Так перебирал Хамелеон одного греховника за другим, перебирал и отбрасывал: тот - небезопасен сам по себе, чего доброго, прихлопнет шантажиста в тёмном овраге и не моргнёт; этот - давно всё позабыл или не придаёт значения, или...
По мере отсеивания всё новых и новых, стал Хамелеон понимать, что вся его система шантажа, любовно вынашиваемая "на чёрный день", не стоит и старой шишки, нет у него козырей, нечем ему защищаться от недругов и завистников своих! Тогда-то и объял его настоящий страх, да такой, что и впрямь чуть не превратил его в сучок замысловатый, бездыханный, мохом обросший...
Положение казалось безвыходным. Шли дни, а Хамелеон застыл на ветке бесформенной одеревенелостью, полностью отрешившись от всего, он не ел, не пил, даже не прислушивался к внешним шумам. Под и над ним проходили, проползали, пролетали живые существа, большие и маленькие, злобные и беззащитные, добрые и не очень, - это больше нисколько не интересовало его. Он был обращен в себя. Он анализировал. Паранойя всё расставила по полочкам по-своему, и теперь Хамелеон не сомневался: это был заговор, заговор мира против него, своего Властителя, средоточия причин и следствий. Мир, этот подлый, лицемерный, неблагодарный мир, желал его погибели, а всего-то и надо, что не допустить его к Черепаху, лишить возможности живого контакта с единственным равным себе, подточить его силы, поколебать, изолировать, а потом - потом то уж плёвое дело: огульно обвинить в любой из ими же творимых мерзостях, устроить самосуд, да просто подстроить несчастный случай...

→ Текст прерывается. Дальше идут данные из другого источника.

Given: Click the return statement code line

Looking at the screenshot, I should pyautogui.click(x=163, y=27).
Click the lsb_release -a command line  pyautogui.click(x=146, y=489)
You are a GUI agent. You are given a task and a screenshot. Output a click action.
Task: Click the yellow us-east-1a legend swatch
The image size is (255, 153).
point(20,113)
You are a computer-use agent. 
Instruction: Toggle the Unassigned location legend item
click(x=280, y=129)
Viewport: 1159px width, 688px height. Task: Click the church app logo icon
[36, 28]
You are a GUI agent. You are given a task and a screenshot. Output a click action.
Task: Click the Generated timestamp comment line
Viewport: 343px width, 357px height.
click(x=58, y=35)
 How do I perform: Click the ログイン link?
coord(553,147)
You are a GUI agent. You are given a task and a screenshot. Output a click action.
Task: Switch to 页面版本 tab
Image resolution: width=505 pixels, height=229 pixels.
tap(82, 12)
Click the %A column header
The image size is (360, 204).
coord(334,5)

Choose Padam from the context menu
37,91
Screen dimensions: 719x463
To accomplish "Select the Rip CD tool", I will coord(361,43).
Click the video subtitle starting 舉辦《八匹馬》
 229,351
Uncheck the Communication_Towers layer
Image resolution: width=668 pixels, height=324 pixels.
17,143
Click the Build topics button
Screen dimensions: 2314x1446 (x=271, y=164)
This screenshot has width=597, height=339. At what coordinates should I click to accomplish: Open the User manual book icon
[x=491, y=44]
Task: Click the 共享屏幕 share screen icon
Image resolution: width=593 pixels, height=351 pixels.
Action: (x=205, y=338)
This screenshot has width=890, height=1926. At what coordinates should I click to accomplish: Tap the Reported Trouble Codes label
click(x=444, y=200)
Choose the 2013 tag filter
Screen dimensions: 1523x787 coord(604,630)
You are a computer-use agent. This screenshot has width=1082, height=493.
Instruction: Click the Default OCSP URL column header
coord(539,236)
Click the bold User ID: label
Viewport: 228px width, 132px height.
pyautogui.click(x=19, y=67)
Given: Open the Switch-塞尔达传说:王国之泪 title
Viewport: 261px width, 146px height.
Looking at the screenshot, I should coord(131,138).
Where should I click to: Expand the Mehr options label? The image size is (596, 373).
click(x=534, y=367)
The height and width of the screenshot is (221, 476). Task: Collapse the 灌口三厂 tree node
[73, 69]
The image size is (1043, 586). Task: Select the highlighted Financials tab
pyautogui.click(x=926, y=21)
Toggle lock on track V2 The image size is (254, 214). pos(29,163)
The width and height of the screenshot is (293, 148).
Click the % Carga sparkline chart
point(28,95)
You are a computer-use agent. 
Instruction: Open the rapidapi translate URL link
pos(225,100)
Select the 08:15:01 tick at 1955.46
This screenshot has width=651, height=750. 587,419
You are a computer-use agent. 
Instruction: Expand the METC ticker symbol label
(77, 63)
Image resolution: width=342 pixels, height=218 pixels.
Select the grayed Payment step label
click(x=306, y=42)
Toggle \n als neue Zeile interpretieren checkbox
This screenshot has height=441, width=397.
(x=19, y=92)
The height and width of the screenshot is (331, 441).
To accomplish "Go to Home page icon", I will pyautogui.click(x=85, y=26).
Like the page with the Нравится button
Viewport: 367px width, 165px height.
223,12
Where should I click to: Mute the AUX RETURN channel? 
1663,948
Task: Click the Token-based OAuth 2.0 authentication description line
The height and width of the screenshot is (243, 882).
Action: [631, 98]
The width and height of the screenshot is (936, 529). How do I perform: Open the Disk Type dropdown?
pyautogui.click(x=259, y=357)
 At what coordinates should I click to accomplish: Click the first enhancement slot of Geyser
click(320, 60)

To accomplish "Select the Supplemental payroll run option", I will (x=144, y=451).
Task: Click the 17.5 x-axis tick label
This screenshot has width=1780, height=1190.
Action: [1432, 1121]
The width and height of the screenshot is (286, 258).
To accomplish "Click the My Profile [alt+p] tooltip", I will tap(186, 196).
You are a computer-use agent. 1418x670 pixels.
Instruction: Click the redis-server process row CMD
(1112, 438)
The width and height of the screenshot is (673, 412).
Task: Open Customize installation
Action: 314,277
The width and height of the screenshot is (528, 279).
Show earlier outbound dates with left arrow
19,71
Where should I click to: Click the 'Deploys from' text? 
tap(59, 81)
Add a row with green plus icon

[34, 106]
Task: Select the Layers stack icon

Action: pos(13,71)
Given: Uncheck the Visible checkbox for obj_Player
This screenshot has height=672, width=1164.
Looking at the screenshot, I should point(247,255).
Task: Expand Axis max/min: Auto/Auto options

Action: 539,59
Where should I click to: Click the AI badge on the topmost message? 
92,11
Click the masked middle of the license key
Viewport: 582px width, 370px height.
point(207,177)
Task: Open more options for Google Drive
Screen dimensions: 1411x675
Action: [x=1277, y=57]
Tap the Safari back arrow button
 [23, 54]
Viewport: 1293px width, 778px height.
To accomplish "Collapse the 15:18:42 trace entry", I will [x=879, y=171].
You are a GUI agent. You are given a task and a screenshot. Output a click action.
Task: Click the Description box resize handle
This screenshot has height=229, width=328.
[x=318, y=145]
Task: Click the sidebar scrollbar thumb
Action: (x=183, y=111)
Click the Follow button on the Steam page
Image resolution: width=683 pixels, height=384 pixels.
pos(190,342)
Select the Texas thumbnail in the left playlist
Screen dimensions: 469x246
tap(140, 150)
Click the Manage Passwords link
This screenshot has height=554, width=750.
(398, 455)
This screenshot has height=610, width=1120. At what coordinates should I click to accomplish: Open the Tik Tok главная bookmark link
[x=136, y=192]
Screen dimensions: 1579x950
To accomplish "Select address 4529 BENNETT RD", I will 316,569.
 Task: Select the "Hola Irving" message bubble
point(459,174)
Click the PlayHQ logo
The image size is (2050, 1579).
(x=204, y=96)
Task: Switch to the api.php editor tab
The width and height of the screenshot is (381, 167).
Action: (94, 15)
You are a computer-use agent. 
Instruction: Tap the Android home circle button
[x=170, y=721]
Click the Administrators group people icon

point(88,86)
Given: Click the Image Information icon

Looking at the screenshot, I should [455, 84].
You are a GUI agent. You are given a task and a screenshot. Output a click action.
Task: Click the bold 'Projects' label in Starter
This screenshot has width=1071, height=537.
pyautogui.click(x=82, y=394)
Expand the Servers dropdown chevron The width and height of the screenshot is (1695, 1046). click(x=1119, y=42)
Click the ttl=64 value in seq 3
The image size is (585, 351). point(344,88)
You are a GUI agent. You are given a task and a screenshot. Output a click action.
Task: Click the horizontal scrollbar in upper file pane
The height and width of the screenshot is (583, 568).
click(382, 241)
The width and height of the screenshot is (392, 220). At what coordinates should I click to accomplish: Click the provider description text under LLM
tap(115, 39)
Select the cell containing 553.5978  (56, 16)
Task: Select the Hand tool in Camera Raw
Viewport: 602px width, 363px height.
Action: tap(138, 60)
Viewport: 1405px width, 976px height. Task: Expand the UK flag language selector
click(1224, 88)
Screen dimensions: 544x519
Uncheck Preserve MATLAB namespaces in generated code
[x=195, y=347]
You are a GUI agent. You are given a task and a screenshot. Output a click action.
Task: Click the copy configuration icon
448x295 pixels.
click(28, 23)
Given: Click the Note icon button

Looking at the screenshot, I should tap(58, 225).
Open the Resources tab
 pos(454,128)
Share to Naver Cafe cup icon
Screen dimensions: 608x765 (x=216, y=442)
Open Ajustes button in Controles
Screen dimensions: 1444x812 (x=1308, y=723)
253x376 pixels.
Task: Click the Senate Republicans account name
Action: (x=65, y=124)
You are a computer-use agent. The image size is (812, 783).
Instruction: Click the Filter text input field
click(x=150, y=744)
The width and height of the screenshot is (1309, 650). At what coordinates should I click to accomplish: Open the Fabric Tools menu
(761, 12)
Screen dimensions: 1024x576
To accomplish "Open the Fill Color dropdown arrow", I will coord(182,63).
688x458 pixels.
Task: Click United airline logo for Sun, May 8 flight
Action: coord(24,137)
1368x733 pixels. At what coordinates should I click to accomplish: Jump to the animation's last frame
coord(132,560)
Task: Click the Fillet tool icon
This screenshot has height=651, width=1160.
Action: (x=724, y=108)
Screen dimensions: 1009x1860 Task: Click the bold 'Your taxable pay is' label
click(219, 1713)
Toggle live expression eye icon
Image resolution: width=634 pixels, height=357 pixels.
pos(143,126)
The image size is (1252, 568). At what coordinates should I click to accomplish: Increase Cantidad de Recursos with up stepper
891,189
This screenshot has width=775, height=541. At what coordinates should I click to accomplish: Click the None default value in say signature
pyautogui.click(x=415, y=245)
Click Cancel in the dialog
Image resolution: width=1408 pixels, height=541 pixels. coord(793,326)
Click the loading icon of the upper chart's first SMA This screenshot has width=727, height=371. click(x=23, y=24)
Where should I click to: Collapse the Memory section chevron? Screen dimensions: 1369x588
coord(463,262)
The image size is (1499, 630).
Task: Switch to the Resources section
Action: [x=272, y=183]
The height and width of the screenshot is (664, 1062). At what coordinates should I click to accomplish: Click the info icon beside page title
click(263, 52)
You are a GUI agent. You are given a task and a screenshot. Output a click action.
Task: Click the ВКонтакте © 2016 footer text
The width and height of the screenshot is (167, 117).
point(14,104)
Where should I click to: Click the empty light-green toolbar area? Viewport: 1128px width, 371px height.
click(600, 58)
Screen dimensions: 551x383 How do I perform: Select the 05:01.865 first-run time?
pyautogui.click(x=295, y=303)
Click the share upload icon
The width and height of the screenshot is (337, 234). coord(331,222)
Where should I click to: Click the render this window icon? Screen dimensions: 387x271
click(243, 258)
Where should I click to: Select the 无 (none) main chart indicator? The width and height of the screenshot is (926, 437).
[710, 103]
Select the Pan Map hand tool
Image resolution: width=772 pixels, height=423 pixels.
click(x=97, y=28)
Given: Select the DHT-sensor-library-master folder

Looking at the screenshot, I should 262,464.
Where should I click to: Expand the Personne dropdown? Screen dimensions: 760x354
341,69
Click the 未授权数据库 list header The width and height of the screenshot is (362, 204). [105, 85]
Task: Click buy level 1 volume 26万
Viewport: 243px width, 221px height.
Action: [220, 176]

Необходимо было что-то предпринять и немедленно. Но для предпринятия чего бы то ни было следовало перейти к активным действиям, не только выйти из ступора, но обратить энергию во вне, целенаправленно, умно, решительно. Это значило бы полностью расстаться со всей многолетно выверенной стратегией выживания, что граничило с крайним насилием над самим собой. Всё в природе Хамелеона восставало против этого... Но тем и измеряется величина страстей - нашей неспособностью их обуздать.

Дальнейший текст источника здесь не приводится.